## WORK TASK
The answer must consist of every record below, transcribed exactly.

(Beginning of RECORDS)

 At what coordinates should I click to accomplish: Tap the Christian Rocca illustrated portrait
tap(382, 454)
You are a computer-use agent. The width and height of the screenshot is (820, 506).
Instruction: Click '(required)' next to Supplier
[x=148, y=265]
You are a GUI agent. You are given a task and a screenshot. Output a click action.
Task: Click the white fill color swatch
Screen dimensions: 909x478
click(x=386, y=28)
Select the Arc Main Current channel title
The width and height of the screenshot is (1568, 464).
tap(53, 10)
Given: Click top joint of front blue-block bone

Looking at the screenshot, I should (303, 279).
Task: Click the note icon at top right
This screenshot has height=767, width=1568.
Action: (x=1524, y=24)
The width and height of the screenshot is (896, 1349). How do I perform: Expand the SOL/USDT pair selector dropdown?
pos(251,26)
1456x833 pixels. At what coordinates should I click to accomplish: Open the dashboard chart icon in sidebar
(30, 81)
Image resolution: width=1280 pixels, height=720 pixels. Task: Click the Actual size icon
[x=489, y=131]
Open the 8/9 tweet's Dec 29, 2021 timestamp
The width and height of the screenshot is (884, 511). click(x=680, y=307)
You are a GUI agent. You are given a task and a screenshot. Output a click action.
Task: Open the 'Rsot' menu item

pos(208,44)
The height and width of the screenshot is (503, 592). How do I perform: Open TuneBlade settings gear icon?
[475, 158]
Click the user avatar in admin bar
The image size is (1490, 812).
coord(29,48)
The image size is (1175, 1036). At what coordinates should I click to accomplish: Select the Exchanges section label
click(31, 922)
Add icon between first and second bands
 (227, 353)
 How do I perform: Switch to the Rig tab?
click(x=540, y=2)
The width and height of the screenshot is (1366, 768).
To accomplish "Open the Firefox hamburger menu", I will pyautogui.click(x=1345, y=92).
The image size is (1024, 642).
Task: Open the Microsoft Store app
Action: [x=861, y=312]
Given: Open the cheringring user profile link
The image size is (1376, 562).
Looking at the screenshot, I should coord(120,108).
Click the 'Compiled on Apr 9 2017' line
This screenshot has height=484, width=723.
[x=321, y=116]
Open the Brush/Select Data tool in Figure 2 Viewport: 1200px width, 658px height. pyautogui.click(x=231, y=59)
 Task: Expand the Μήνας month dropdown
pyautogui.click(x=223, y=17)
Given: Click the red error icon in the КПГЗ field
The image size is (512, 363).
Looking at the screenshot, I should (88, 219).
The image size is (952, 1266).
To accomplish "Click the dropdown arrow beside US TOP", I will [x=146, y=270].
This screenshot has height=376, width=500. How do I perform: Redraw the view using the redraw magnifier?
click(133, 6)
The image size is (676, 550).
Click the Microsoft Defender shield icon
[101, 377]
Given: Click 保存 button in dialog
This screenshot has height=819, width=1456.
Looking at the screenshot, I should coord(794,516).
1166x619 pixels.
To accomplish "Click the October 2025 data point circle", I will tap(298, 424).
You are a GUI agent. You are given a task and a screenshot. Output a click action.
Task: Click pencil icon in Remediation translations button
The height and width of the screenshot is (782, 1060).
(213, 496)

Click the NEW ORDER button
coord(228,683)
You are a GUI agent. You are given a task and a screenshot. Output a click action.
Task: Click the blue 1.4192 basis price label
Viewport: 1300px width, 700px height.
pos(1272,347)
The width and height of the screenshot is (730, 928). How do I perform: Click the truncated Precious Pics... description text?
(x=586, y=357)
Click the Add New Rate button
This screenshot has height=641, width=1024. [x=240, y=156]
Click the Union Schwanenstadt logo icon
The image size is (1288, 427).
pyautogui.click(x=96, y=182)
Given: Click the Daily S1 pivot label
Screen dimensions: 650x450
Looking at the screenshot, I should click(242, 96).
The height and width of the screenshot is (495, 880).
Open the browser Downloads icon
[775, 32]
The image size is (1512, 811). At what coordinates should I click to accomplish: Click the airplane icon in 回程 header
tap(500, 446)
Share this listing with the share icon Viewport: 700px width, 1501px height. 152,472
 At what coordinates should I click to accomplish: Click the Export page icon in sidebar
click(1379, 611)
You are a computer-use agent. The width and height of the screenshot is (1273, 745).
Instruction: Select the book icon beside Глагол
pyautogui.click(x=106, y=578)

(End of RECORDS)

## RESULT OF THIS EXERCISE
 At what coordinates should I click to accomplish: Tap the Christian Rocca illustrated portrait
tap(382, 454)
You are a computer-use agent. The width and height of the screenshot is (820, 506).
Instruction: Click '(required)' next to Supplier
[x=148, y=265]
You are a GUI agent. You are given a task and a screenshot. Output a click action.
Task: Click the white fill color swatch
Screen dimensions: 909x478
click(x=386, y=28)
Select the Arc Main Current channel title
The width and height of the screenshot is (1568, 464).
tap(53, 10)
Given: Click top joint of front blue-block bone

Looking at the screenshot, I should (303, 279).
Task: Click the note icon at top right
This screenshot has height=767, width=1568.
Action: (x=1524, y=24)
The width and height of the screenshot is (896, 1349). How do I perform: Expand the SOL/USDT pair selector dropdown?
pos(251,26)
1456x833 pixels. At what coordinates should I click to accomplish: Open the dashboard chart icon in sidebar
(30, 81)
Image resolution: width=1280 pixels, height=720 pixels. Task: Click the Actual size icon
[x=489, y=131]
Open the 8/9 tweet's Dec 29, 2021 timestamp
The width and height of the screenshot is (884, 511). click(x=680, y=307)
You are a GUI agent. You are given a task and a screenshot. Output a click action.
Task: Open the 'Rsot' menu item

pos(208,44)
The height and width of the screenshot is (503, 592). How do I perform: Open TuneBlade settings gear icon?
[475, 158]
Click the user avatar in admin bar
The image size is (1490, 812).
coord(29,48)
The image size is (1175, 1036). At what coordinates should I click to accomplish: Select the Exchanges section label
click(31, 922)
Add icon between first and second bands
 (227, 353)
 How do I perform: Switch to the Rig tab?
click(x=540, y=2)
The width and height of the screenshot is (1366, 768).
To accomplish "Open the Firefox hamburger menu", I will pyautogui.click(x=1345, y=92).
The image size is (1024, 642).
Task: Open the Microsoft Store app
Action: [x=861, y=312]
Given: Open the cheringring user profile link
The image size is (1376, 562).
Looking at the screenshot, I should coord(120,108).
Click the 'Compiled on Apr 9 2017' line
This screenshot has height=484, width=723.
[x=321, y=116]
Open the Brush/Select Data tool in Figure 2 Viewport: 1200px width, 658px height. pyautogui.click(x=231, y=59)
 Task: Expand the Μήνας month dropdown
pyautogui.click(x=223, y=17)
Given: Click the red error icon in the КПГЗ field
The image size is (512, 363).
Looking at the screenshot, I should (88, 219).
The image size is (952, 1266).
To accomplish "Click the dropdown arrow beside US TOP", I will [x=146, y=270].
This screenshot has height=376, width=500. How do I perform: Redraw the view using the redraw magnifier?
click(133, 6)
The image size is (676, 550).
Click the Microsoft Defender shield icon
[101, 377]
Given: Click 保存 button in dialog
This screenshot has height=819, width=1456.
Looking at the screenshot, I should coord(794,516).
1166x619 pixels.
To accomplish "Click the October 2025 data point circle", I will tap(298, 424).
You are a GUI agent. You are given a task and a screenshot. Output a click action.
Task: Click pencil icon in Remediation translations button
The height and width of the screenshot is (782, 1060).
(213, 496)

Click the NEW ORDER button
coord(228,683)
You are a GUI agent. You are given a task and a screenshot. Output a click action.
Task: Click the blue 1.4192 basis price label
Viewport: 1300px width, 700px height.
pos(1272,347)
The width and height of the screenshot is (730, 928). How do I perform: Click the truncated Precious Pics... description text?
(x=586, y=357)
Click the Add New Rate button
This screenshot has height=641, width=1024. [x=240, y=156]
Click the Union Schwanenstadt logo icon
The image size is (1288, 427).
pyautogui.click(x=96, y=182)
Given: Click the Daily S1 pivot label
Screen dimensions: 650x450
Looking at the screenshot, I should click(242, 96).
The height and width of the screenshot is (495, 880).
Open the browser Downloads icon
[775, 32]
The image size is (1512, 811). At what coordinates should I click to accomplish: Click the airplane icon in 回程 header
tap(500, 446)
Share this listing with the share icon Viewport: 700px width, 1501px height. 152,472
 At what coordinates should I click to accomplish: Click the Export page icon in sidebar
click(1379, 611)
You are a computer-use agent. The width and height of the screenshot is (1273, 745).
Instruction: Select the book icon beside Глагол
pyautogui.click(x=106, y=578)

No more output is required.